#### Source excerpt
☆ ☆ ☆ ☆ ☆ ☆ ☆
And then so why didn’t, you know, sometimes, I mean in Amazon or less like an eternity, you know, like something is trending and then boom, like, you know, before you even have the product ordered, even if you order right then already like 17 competitors have jumped on. So what’s, what’s different about how you’re finding these products that even a year later they still are opportunities.

Andrew:

Sure. Man, I don’t know. I just a lot of the competitors that I have or a lot of the way that I learned how to do it is I’m not selling products that are necessarily hot trends or anything. A lot of my products are, are pretty boring and so they’re not really going anywhere in the, and the people who sell ’em mainly it’s Amazon, who’s selling ’em

Bradley Sutton:

You too are selling are competing with Amazon directly, huh?

Andrew:

Yeah, yeah. Amazon. Okay. Amazon kind of sucks at building their own listings. So every time I see, you know, a product and it’s sold by Amazon and I look at it and there’s, you know, I look for, or how many pictures do they have? It’s kinda all the regular stuff, but like how many pictures do they have? You know, what’s in their bullet points what’s the title like, you know, things like that. And then you look at the revenue and I’m like, Hey, I can compete with this. And lately, it’s been, you know, I find stuff that’s similar to the products I sell in my brand right now. And I go and I look at those and some of ’em aren’t necessarily like home runs, like some of ’em are not gonna be as successful as I have about two SKUs that makeup 50% of my revenue. So like those are great, but then I’m just gonna keep adding on these smaller ones. That’ll help, you know, build up and make the brand a little better that carries all similar products. So hopefully if someone comes to my store, they can buy, you know, all the things that they would need to do, the project that they’re looking for or, you know, something like that.

Bradley Sutton:

Okay. All right. So now what we’re gonna do is we’re gonna go, you know, you guys know here in the show, if you listen that we have something, we call that TST 30-second tips, but instead of just one each we’re, we’re gonna have some sibling rivalry here where you guys are gonna, you know, be pitted against each other and give your own 30-second tips back and forth. And now, the kind of thing I’m looking for is again, yeah. Giving away some of your secrets, but you know, nobody knows your product, so it’s not like somebody’s gonna go in and take your market share or anything. But I’d like to know somebody, either the basic or complex things that you guys think that you are doing that is maybe somewhat unique, like don’t give me a 30-second tip of, oh you know, I go and negative match keywords that are costing me over a hundred percent ACoS or I mean, you know, everybody, everybody does, you know, basic things like that, but, but some of the unique things.
☆ ☆ ☆ ☆ ☆ ☆ ☆
#### Entries
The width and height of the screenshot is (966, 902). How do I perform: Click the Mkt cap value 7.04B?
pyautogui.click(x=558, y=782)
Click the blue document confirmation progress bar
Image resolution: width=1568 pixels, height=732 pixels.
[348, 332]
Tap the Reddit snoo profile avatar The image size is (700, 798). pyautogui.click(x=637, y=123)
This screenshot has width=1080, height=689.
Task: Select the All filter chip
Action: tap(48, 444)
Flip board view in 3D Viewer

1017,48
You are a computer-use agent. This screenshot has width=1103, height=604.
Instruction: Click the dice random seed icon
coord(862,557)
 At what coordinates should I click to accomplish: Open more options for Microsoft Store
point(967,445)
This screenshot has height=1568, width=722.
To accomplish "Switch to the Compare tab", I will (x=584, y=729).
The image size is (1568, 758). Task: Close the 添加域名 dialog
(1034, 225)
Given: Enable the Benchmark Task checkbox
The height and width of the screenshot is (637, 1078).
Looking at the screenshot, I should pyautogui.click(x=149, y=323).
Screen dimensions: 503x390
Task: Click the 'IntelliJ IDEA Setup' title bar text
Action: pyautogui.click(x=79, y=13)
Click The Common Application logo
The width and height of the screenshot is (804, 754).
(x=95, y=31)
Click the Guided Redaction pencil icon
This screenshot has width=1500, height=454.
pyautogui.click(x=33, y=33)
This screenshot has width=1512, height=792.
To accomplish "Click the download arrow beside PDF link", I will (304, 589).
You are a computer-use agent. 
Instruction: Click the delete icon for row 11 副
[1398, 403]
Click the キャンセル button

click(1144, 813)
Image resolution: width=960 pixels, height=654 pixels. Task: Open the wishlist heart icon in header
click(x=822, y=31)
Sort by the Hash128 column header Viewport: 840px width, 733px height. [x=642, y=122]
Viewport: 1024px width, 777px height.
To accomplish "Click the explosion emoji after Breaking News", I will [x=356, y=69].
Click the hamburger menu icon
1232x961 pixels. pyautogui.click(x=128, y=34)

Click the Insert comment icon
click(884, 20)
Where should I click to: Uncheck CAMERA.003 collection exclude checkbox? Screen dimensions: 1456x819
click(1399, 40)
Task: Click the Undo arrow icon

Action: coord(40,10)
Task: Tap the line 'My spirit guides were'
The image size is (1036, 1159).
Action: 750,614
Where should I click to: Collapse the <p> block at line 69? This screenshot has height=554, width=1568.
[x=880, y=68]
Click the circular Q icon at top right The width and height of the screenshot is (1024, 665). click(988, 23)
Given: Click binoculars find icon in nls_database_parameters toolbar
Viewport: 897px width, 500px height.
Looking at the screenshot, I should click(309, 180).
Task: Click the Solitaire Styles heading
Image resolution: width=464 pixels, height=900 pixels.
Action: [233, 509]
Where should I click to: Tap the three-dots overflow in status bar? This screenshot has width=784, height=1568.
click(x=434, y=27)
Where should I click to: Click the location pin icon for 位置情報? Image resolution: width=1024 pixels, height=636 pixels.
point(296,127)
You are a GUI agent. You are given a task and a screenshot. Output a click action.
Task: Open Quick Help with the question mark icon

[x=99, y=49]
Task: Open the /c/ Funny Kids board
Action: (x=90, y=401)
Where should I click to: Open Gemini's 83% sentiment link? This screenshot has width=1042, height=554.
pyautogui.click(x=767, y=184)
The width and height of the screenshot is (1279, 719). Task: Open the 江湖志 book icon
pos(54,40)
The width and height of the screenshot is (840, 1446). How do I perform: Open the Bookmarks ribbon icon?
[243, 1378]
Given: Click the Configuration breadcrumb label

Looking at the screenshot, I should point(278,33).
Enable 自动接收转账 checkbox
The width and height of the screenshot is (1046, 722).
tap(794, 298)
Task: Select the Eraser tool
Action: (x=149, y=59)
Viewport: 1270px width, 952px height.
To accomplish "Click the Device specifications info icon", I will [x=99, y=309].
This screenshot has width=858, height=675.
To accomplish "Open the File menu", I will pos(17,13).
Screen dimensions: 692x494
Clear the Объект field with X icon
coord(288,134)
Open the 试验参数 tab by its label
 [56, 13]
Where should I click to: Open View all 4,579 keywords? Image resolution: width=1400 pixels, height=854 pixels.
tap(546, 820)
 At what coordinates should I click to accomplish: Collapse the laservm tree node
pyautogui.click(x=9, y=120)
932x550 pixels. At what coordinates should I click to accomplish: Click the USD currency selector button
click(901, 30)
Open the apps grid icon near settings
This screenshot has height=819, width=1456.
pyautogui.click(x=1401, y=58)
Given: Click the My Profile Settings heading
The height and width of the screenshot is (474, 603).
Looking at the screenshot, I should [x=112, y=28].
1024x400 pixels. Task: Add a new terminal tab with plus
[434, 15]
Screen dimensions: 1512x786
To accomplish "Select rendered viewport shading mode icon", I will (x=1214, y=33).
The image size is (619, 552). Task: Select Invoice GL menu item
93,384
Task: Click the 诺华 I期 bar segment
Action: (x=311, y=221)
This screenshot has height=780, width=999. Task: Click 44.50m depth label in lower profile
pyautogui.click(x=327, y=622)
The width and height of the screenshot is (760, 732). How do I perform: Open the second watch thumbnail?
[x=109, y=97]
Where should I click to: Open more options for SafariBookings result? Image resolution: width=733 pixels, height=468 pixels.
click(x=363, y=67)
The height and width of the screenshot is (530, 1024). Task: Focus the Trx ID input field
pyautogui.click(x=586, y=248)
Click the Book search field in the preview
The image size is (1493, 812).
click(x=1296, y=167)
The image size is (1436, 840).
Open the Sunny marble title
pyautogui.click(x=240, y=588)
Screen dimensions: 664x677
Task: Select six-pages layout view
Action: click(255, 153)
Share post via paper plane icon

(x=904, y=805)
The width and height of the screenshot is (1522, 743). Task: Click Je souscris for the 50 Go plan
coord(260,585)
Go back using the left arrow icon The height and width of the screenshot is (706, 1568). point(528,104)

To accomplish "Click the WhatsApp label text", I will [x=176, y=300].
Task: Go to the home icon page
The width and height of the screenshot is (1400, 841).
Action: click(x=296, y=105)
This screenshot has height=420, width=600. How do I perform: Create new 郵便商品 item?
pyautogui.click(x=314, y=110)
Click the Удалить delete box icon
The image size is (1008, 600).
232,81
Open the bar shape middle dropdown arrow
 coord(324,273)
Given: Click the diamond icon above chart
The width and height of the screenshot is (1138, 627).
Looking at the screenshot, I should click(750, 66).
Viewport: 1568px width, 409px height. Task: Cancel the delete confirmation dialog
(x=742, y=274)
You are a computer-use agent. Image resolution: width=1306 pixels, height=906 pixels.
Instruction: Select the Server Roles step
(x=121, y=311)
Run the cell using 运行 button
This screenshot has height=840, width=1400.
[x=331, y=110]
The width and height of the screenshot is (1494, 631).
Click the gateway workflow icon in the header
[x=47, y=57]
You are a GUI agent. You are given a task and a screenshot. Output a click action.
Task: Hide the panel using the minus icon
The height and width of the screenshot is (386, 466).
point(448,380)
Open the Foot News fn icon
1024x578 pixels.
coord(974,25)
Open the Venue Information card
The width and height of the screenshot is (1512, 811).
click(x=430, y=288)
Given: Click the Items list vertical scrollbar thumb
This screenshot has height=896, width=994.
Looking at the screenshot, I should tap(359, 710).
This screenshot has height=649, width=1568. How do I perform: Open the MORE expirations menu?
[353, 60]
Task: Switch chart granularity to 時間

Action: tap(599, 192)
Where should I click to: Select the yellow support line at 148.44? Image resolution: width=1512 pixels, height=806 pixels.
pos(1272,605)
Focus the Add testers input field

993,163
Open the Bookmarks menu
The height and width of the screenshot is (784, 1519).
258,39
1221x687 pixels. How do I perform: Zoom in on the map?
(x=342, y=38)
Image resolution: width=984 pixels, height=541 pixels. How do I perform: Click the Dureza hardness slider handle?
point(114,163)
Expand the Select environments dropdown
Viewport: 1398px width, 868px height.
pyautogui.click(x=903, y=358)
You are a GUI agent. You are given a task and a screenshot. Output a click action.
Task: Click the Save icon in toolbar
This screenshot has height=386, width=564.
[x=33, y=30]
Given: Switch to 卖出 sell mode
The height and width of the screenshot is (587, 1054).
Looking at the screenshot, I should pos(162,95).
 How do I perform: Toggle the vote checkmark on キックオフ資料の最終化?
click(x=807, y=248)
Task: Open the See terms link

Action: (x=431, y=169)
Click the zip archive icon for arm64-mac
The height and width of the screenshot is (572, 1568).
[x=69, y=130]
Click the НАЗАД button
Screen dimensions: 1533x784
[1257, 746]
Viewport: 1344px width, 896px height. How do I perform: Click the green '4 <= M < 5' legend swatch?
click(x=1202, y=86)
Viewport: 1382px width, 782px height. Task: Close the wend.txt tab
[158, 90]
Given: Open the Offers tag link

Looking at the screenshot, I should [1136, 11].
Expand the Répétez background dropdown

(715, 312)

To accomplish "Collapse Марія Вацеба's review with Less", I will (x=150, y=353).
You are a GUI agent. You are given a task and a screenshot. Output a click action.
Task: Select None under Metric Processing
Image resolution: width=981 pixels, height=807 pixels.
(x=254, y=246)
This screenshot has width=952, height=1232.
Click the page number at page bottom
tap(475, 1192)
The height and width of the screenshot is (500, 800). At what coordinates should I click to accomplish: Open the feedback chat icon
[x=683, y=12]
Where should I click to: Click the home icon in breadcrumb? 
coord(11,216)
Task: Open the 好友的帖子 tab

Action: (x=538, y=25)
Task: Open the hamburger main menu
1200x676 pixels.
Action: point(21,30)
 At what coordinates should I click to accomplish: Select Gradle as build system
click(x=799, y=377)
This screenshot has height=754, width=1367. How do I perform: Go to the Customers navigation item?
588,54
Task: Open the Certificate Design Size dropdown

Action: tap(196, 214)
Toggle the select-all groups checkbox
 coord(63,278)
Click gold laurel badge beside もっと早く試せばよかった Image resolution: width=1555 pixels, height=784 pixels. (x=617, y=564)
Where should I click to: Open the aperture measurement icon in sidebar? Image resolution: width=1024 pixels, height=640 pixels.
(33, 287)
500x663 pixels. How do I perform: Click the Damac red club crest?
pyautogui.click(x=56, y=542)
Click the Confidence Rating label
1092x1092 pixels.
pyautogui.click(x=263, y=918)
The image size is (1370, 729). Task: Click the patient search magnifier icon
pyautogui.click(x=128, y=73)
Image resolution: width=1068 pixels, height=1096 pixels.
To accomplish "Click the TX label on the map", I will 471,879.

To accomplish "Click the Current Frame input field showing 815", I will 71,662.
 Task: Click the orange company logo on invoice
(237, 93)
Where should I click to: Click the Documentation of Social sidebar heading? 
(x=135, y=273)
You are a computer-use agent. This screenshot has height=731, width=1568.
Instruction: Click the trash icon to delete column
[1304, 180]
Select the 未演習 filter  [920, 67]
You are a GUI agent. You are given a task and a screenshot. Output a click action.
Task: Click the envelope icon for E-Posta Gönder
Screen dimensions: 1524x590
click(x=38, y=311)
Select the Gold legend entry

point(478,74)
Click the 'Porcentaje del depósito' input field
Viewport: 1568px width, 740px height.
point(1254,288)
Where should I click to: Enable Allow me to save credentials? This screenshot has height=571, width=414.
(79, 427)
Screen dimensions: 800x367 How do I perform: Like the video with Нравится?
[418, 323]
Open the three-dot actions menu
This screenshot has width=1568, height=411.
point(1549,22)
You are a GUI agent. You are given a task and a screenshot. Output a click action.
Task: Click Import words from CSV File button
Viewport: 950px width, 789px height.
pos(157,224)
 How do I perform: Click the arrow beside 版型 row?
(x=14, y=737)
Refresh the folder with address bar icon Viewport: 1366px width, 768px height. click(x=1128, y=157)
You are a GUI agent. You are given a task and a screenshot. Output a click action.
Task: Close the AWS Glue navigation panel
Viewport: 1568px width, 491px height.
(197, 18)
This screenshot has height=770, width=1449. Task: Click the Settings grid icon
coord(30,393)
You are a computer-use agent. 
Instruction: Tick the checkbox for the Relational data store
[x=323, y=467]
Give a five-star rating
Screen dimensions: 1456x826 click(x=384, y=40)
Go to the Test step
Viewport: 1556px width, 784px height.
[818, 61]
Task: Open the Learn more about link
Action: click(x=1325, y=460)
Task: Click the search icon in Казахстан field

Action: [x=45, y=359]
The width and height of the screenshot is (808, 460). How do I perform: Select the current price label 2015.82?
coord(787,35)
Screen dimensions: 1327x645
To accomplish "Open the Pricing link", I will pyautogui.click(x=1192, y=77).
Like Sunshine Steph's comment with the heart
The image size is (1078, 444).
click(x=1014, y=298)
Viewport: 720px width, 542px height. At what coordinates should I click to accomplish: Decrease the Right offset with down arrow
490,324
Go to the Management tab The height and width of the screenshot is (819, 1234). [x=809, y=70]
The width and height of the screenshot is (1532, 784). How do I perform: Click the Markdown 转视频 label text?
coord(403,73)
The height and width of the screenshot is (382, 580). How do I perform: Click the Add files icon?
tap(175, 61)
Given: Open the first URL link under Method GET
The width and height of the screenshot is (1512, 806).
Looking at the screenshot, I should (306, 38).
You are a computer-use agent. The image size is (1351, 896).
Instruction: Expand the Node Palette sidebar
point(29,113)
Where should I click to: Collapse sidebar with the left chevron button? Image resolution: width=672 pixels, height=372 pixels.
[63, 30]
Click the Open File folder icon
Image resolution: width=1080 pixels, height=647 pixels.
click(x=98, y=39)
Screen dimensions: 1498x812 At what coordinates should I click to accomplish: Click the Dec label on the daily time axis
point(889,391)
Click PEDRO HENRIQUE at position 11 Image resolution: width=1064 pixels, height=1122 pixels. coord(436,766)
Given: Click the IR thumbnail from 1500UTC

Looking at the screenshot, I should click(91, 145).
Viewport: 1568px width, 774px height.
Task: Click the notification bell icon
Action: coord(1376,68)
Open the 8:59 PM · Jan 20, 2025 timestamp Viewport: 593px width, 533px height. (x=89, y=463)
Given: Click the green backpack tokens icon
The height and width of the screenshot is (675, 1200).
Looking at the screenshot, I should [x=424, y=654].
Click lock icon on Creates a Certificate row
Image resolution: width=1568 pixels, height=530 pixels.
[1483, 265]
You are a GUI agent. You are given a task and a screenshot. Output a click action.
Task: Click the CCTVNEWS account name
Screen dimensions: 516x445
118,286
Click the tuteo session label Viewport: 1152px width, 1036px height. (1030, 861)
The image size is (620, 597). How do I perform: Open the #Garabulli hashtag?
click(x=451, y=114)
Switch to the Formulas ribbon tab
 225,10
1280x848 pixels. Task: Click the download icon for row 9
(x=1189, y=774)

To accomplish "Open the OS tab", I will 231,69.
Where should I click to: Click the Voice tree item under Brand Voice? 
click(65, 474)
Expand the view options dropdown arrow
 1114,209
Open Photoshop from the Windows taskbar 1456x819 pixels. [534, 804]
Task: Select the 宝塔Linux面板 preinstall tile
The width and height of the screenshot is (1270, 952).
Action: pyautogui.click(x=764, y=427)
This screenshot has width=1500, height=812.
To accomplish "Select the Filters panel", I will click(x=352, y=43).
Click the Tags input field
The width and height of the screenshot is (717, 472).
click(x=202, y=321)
☆ ☆ ☆ ☆ ☆ ☆ ☆
#### Instruction
Reproduce word for word the part of the interview transcript above that begins with the words "And then so" and ends after the words "still are opportunities.".

#### Worked solution
And then so why didn’t, you know, sometimes, I mean in Amazon or less like an eternity, you know, like something is trending and then boom, like, you know, before you even have the product ordered, even if you order right then already like 17 competitors have jumped on. So what’s, what’s different about how you’re finding these products that even a year later they still are opportunities.